[Your objective] Find out how many lines in the records have the string "computer" in them, and state only that number.

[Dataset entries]

____

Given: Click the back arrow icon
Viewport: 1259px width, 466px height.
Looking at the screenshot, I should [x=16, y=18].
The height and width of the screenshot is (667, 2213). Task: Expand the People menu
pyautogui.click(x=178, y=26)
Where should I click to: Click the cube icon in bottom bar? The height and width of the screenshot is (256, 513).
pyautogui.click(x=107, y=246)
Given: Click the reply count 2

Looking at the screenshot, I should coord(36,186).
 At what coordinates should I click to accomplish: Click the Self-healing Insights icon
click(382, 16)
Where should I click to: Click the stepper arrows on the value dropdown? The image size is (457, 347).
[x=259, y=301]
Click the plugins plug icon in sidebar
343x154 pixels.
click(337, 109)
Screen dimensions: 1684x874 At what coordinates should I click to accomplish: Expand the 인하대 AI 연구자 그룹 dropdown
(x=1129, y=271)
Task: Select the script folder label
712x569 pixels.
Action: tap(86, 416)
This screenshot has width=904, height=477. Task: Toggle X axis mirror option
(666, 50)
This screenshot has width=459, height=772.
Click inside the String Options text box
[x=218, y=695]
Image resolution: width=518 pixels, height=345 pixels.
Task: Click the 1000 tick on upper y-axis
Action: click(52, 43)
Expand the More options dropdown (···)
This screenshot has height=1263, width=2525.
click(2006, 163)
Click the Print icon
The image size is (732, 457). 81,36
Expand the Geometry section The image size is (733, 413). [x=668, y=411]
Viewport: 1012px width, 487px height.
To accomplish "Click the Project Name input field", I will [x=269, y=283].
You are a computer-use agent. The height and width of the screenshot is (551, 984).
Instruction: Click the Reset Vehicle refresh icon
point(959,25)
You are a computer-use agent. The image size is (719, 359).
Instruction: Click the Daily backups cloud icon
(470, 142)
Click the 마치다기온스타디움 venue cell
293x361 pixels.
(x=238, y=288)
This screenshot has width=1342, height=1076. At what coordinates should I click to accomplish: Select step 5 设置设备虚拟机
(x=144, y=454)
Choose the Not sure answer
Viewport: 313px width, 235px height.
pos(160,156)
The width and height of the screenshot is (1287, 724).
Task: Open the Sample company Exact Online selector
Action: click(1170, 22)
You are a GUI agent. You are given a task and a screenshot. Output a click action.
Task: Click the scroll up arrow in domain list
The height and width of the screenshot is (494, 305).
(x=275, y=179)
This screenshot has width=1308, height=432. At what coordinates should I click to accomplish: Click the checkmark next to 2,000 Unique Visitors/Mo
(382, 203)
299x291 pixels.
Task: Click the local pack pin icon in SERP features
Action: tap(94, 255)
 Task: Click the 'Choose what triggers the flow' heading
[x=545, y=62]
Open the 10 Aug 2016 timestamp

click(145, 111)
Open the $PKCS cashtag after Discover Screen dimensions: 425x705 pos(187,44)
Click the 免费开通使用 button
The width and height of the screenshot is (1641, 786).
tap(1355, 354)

____

[Answer section] 2